Question

The sum of the digits of a two digit number is 11. The number obtained by interchanging the digits of the given number exceeds that number by 63. Find the number.

Answer

**step1** Understanding the problem

The problem asks us to find a specific two-digit number. A two-digit number is made up of two digits: a tens digit and a ones digit. We are given two pieces of information, or conditions, about this number that we must use to find it.

**step2** Analyzing the first condition: Sum of digits

The first condition states: "The sum of the digits of a two digit number is 11."
Let's think of the tens digit as 'Tens' and the ones digit as 'Ones'.
This condition means that when we add the tens digit and the ones digit together, the total is 11.
$$ \text{Tens} + \text{Ones} = 11 $$
We can list possible pairs of single digits (where 'Tens' is a number from 1 to 9, and 'Ones' is a number from 0 to 9) that add up to 11:
- If the Tens digit is 2, the Ones digit must be 9 ($$2 + 9 = 11$$). The number would be 29.
- If the Tens digit is 3, the Ones digit must be 8 ($$3 + 8 = 11$$). The number would be 38.
- If the Tens digit is 4, the Ones digit must be 7 ($$4 + 7 = 11$$). The number would be 47.
- If the Tens digit is 5, the Ones digit must be 6 ($$5 + 6 = 11$$). The number would be 56.
- If the Tens digit is 6, the Ones digit must be 5 ($$6 + 5 = 11$$). The number would be 65.
- If the Tens digit is 7, the Ones digit must be 4 ($$7 + 4 = 11$$). The number would be 74.
- If the Tens digit is 8, the Ones digit must be 3 ($$8 + 3 = 11$$). The number would be 83.
- If the Tens digit is 9, the Ones digit must be 2 ($$9 + 2 = 11$$). The number would be 92.
Our number must be one of these possibilities.
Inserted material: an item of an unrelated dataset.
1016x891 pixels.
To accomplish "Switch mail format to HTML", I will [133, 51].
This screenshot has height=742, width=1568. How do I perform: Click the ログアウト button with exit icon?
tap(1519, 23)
**step3** Analyzing the second condition: Interchanging digits

The second condition states: "The number obtained by interchanging the digits of the given number exceeds that number by 63."
Let the original number be represented as $$(10 \times \text{Tens}) + \text{Ones}$$. For example, if the number is 29, it is $$(10 \times 2) + 9$$.
When the digits are interchanged, the Tens digit becomes the new Ones digit, and the Ones digit becomes the new Tens digit. The new number is $$(10 \times \text{Ones}) + \text{Tens}$$. For example, if the original number is 29, the new number is 92.
The problem says the new number is 63 greater than the original number. So, if we subtract the original number from the new number, the result should be 63.
$$ (10 \times \text{Ones} + \text{Tens}) - (10 \times \text{Tens} + \text{Ones}) = 63 $$
We can simplify this by looking at the change in place value. When the Ones digit moves to the tens place, its value increases by $$9 \times \text{Ones}$$. When the Tens digit moves to the ones place, its value decreases by $$9 \times \text{Tens}$$.
So, the total increase in the number's value is $$9 \times \text{Ones} - 9 \times \text{Tens}$$.
Therefore, $$9 \times \text{Ones} - 9 \times \text{Tens} = 63$$.
To find the difference between the Ones digit and the Tens digit, we can divide 63 by 9:
$$ \text{Ones} - \text{Tens} = 63 \div 9 $$
$$ \text{Ones} - \text{Tens} = 7 $$
This means the Ones digit is 7 more than the Tens digit.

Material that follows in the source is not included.